Hacker News new | ask | show | jobs
by megalomanu 369 days ago
We just tested magistral-medium as a replacement for o4-mini in a user-facing feature that relies on JSON generation, where speed is critical. Depending on the complexity of the JSON, o4-mini runs ranged from 50 to 70 seconds. In our initial tests, Mistral returned results in 34–37 seconds. The output quality was slightly lower but still remain acceptable for us. We’ll continue testing, but the early results are promising. I'm glad to see Mistral prioritizing speed over raw power, there’s definitely a need for that.
2 comments

I bet you can close the gap with a finetune.

Should be quiet easy if you have some o4-mini results sitting around.

I am curious why you would choose a reasoning model for JSON generation?

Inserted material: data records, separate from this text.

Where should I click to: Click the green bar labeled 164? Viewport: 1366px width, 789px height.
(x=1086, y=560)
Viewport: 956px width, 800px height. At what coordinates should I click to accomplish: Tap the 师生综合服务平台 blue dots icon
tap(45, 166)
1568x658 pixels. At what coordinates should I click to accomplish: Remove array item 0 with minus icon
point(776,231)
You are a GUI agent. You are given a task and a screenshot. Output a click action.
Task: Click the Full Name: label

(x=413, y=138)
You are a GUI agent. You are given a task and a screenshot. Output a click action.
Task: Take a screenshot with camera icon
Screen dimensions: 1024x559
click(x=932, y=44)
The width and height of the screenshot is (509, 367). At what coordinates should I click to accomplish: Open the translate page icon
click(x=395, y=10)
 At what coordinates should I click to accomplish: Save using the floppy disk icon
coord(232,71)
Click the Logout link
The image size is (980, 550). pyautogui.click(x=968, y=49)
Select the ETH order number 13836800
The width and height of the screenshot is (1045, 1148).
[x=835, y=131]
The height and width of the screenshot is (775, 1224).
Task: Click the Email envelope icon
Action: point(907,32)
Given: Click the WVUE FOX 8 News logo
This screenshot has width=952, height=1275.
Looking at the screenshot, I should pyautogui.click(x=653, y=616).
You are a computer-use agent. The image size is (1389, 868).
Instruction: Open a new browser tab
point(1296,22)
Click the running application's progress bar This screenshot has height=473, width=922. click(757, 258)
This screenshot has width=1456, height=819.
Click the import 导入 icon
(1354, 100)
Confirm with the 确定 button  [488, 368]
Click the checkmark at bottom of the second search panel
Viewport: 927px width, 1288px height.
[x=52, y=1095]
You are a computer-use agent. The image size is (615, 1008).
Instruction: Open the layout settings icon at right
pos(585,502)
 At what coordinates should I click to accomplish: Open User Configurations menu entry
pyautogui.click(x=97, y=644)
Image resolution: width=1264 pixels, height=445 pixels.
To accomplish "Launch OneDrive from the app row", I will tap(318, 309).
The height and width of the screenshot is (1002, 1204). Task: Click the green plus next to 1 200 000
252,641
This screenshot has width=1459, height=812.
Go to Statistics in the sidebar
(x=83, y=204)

I was recently working on a user facing feature using self-hosted Gemma 27b with VLLM and was getting fully formed JSON results in ~7 seconds (even that I would like to optimize further) - obviously the size of the JSON is important but I’d never use a reasoning model for this because they’re constantly circling and just wasting compute.

I haven’t really found a super convincing use-case for reasoning models yet, other than a chat style interface or an assistant to bounce ideas off of.

It is for generating a big nested JSON, quite complex from a business standpoint (lots of different business concepts). We didn't have good results with simple models.